> _Your objective_
Using the listing below, please gather every line containing the word "dropdown".

******************************

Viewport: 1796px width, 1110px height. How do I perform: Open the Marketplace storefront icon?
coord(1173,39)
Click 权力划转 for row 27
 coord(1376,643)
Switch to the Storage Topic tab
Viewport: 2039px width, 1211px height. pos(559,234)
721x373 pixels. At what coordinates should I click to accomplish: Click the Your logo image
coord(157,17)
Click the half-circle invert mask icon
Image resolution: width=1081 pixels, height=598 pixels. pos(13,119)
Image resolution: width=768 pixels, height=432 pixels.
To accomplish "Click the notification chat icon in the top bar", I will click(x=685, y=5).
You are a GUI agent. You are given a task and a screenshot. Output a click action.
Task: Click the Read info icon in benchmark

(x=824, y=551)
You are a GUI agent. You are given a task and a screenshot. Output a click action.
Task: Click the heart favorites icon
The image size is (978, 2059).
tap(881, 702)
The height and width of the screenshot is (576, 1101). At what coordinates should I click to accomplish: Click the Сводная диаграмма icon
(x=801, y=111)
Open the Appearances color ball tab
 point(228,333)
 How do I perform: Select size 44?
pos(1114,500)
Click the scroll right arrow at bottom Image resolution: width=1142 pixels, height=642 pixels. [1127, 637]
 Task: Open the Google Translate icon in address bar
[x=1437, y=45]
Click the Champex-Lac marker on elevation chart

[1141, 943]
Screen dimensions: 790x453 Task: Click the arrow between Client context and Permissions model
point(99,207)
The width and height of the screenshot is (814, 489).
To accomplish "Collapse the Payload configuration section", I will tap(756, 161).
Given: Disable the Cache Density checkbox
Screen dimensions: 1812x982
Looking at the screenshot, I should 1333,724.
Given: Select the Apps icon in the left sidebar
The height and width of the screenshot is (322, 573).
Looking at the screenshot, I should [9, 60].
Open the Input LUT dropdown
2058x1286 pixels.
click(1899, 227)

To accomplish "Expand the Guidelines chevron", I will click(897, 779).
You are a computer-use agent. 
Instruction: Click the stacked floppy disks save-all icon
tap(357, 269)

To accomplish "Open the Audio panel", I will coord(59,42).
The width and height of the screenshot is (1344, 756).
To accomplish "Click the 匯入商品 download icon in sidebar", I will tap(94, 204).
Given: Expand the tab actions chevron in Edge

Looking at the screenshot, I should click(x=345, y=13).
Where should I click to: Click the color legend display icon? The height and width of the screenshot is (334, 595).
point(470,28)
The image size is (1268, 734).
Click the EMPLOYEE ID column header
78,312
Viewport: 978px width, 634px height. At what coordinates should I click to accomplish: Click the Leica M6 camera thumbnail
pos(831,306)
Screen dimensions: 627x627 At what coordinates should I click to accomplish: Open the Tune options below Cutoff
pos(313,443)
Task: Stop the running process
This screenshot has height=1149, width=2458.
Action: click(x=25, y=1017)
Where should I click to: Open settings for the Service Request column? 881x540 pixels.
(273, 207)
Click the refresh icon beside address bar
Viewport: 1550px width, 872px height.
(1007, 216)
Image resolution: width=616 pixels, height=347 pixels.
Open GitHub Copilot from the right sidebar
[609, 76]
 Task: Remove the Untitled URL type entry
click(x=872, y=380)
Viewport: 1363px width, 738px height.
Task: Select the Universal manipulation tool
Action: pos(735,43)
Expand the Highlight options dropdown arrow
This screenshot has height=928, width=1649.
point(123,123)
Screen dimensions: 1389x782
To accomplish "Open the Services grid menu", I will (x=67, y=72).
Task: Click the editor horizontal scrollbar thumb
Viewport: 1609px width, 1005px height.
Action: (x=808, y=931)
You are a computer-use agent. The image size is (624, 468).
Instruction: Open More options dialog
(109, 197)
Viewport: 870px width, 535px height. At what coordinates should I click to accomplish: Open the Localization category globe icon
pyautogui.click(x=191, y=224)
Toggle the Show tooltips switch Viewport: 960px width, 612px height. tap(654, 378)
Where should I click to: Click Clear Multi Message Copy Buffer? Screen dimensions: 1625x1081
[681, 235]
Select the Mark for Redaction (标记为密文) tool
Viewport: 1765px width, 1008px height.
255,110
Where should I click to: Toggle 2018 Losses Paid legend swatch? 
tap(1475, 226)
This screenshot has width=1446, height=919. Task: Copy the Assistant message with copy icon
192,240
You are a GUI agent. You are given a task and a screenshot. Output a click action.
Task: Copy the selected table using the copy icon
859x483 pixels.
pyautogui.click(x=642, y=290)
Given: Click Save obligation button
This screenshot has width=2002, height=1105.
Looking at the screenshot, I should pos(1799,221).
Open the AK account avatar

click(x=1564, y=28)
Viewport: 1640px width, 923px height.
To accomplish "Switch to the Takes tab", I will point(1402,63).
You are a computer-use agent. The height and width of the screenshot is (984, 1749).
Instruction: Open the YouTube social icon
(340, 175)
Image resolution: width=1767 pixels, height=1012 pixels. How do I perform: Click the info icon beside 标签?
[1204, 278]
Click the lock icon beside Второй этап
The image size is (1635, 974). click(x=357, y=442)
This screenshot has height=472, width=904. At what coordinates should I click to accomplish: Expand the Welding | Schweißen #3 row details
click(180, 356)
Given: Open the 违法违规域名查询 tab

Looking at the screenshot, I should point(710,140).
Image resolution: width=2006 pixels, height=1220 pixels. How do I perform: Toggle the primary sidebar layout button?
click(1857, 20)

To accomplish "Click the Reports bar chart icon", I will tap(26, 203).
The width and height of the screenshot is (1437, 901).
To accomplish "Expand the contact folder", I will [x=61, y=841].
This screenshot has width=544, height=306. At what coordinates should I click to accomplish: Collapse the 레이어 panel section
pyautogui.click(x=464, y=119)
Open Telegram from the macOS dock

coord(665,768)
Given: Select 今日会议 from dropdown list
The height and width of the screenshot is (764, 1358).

******************************

> _Written answer_
Open the Input LUT dropdown
Expand the Highlight options dropdown arrow
Given: Select 今日会议 from dropdown list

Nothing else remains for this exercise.